Read more: The Harmful Effect of Sodium Nitrite in Food
Nitrates in Vegetables and Fruits
Naturally occurring nitrates and nitrites don't present the same issue because they're often coupled with nutrients like vitamin C and antioxidants that prevent them from converting into nitrosamines. Vegetables are actually the highest source of natural nitrates, while fruits trail somewhere behind them. The vegetables that are the highest in nitrates include:
- Green, leafy vegetables (like spinach, mustard greens, arugula, kale, Swiss chard and lettuce)
- Beetroot
- Radishes
- Turnips
- Watercress
- Bok choy
- Chinese cabbage
- Kohlrabi
- Chicory leaf
- Celery
- Onion
- Garlic
Some fruits do contain nitrates, but the amounts are generally low. The fruits that do contain nitrates include:
- Watermelon
- Apples
- Bananas
- Grapes
- Kiwi fruit
- Nectarines/peaches
- Pears
- Oranges
- Strawberries
The report in Aging and Disease points out that approximately 80 to 90 percent of dietary nitrates come from green, leafy vegetables. The second biggest source is drinking water, which provides 15 to 20 percent of daily intake. The Agency for Toxic Substances and Disease Registry adds that, besides fruits and vegetables, other food and drink sources of nitrates include:
- Cured meats
- Fish
- Dairy products
- Beers
- Cereals
Read more: 6 Reasons to Avoid Eating Too Much Spinach
Avoiding Synthetic Nitrates
Although you don't have to worry about the nitrates found in fruits and vegetables, which also provide many other beneficial nutrients, it is a good idea to lower your intake of nitrates and nitrates that are added to food during processing. The Environmental Working Group provides some tips for avoiding added nitrates in your diet:
- Limit consumption of cured meats, like hot dogs, bacon, sausages and deli meat. Whenever possible, opt for nitrate- and nitrite-free options.
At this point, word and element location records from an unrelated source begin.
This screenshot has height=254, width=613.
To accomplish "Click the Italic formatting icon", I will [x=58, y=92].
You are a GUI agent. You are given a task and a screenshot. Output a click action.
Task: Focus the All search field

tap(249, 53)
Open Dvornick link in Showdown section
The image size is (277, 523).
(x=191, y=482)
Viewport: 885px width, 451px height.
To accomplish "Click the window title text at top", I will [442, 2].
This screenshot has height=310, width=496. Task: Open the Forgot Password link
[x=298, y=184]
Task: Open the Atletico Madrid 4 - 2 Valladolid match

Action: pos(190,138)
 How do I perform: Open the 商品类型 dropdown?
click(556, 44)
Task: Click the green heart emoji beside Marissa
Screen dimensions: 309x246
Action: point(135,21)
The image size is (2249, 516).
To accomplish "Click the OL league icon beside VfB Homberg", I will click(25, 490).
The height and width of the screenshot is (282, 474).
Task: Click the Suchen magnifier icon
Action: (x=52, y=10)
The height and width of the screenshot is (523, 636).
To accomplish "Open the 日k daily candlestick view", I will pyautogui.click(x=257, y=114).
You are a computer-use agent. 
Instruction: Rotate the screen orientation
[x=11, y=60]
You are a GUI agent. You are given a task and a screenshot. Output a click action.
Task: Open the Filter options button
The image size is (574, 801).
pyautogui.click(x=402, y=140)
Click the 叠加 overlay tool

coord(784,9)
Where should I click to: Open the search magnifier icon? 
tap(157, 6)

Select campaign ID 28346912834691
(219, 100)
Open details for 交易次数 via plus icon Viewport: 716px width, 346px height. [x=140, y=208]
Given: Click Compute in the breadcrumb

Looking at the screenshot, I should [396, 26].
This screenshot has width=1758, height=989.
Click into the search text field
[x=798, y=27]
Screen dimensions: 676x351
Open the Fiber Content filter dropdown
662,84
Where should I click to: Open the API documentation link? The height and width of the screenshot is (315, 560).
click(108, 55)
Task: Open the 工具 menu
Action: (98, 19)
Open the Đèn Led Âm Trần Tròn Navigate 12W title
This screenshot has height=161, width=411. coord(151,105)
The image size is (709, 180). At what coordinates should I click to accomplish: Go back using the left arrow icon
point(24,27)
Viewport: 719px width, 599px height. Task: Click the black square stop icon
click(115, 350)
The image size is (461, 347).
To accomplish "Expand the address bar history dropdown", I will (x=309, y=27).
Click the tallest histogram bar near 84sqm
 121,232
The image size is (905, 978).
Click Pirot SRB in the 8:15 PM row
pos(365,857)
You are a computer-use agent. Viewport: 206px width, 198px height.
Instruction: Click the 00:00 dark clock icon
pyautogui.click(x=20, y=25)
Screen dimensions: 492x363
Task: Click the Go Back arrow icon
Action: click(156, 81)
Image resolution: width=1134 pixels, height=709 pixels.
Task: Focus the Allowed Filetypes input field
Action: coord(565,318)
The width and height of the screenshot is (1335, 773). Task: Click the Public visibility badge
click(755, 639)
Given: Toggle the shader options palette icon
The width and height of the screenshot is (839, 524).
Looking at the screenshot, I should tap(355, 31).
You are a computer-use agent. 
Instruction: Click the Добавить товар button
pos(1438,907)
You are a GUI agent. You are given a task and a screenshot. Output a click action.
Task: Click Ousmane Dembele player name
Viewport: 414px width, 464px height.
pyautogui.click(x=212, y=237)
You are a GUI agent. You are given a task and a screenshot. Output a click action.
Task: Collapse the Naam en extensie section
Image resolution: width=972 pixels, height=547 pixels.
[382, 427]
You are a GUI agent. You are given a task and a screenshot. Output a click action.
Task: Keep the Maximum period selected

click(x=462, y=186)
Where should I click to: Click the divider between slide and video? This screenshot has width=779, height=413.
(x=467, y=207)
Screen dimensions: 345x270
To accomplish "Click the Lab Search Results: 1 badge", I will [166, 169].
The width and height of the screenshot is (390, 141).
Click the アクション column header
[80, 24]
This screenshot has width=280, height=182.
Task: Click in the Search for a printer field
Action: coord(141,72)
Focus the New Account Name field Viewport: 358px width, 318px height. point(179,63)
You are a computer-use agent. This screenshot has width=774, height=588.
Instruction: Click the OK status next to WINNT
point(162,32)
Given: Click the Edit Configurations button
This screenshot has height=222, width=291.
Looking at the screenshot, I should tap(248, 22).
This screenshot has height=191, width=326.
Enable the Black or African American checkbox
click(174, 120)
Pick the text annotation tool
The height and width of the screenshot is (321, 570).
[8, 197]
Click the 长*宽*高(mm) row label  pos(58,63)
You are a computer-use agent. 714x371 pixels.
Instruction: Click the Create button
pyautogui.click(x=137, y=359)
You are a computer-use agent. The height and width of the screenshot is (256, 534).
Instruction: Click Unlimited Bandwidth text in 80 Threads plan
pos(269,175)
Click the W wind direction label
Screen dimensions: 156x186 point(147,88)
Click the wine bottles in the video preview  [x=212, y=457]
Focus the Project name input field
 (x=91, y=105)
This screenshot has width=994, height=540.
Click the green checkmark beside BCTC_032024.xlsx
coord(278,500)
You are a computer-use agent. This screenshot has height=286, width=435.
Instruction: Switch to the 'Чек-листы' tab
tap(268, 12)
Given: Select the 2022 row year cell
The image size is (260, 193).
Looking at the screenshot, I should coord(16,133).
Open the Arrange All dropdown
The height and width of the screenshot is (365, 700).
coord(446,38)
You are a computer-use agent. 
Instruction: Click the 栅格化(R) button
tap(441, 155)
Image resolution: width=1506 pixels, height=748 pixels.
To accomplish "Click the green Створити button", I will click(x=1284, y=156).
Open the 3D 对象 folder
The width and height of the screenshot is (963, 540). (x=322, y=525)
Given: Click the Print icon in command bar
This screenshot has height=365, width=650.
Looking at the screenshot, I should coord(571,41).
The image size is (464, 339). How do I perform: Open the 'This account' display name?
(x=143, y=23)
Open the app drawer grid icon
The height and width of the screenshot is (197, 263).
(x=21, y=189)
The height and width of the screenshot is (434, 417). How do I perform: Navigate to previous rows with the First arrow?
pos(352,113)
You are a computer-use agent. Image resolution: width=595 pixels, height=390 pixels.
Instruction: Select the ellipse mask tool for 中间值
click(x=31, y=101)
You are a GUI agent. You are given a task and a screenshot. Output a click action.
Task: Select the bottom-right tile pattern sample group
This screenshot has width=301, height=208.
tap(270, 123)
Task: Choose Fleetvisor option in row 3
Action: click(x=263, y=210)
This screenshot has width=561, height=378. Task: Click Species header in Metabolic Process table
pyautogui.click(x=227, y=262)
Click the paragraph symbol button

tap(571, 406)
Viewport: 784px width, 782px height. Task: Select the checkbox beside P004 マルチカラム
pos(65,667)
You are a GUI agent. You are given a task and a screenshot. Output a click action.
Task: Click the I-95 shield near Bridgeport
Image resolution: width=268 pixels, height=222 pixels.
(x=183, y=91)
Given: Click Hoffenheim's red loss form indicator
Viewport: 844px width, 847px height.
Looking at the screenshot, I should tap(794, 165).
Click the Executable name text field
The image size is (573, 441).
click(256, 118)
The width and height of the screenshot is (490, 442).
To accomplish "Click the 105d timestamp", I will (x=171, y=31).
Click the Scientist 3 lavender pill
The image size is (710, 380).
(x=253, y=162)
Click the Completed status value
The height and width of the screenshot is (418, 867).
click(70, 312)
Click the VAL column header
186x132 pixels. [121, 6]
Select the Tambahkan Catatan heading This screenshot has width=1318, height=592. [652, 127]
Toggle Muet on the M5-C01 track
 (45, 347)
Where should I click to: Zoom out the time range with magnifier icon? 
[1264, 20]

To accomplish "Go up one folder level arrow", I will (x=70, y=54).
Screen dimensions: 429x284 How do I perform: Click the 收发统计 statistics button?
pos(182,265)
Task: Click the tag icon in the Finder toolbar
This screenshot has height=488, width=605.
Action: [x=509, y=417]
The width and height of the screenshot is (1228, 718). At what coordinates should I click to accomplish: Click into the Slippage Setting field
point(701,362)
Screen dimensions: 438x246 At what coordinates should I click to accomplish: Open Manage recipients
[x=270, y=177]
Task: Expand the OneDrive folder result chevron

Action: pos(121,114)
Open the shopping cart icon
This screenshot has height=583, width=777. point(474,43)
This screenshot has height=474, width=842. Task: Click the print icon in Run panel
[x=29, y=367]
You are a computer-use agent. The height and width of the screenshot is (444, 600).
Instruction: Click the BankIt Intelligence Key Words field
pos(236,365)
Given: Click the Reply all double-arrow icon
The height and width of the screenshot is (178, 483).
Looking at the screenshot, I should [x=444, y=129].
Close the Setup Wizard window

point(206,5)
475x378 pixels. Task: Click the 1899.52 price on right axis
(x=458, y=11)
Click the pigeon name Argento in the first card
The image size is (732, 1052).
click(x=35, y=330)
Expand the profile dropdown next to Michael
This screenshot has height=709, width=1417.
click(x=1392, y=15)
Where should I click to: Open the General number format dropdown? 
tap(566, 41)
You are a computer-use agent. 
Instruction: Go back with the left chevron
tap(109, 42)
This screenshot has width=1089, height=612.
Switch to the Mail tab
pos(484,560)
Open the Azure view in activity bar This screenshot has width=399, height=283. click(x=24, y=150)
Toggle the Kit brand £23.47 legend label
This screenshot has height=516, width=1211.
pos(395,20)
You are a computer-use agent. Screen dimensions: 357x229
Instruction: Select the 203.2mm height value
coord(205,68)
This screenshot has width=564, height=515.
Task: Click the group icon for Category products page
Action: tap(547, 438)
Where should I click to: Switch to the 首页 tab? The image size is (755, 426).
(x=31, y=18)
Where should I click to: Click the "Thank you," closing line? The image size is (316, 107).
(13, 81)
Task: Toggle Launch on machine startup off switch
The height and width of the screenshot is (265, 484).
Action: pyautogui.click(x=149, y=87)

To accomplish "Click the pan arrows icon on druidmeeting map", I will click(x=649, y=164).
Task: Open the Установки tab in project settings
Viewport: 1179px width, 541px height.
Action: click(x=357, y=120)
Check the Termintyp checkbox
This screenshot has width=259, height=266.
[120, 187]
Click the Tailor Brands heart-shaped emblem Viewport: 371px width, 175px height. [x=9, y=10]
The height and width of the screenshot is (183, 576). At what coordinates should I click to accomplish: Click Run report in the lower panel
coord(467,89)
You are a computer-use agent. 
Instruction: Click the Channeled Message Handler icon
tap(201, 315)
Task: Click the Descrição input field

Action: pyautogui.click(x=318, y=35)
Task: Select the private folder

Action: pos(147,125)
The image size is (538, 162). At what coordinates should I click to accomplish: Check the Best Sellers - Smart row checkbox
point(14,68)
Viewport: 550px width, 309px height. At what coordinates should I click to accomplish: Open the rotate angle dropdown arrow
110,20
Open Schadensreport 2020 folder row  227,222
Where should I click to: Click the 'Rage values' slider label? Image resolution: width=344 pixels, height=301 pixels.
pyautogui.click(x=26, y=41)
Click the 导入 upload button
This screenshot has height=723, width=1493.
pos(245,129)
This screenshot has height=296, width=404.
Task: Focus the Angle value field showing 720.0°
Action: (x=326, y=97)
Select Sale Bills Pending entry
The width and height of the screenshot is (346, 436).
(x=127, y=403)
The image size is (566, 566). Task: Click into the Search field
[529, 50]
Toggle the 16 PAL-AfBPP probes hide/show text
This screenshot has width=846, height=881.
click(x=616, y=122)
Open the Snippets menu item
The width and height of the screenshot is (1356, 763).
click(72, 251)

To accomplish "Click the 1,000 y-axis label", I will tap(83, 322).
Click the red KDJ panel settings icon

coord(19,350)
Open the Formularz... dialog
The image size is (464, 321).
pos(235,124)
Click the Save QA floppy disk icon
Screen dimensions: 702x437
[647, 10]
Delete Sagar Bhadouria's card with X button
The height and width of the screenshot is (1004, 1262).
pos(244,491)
- Get your water tested, especially if you have well water. Synthetic nitrates are often added to drinking water or enter well water through the soil. If your water has high levels, get proper filtration.
- Boost your intake of antioxidants and vitamin C. These nutrients prevent nitrates from converting to nitrosamines, the problematic compounds.
- Read labels carefully and avoid anything that contains sodium nitrate, sodium nitrite, potassium nitrate and potassium nitrite.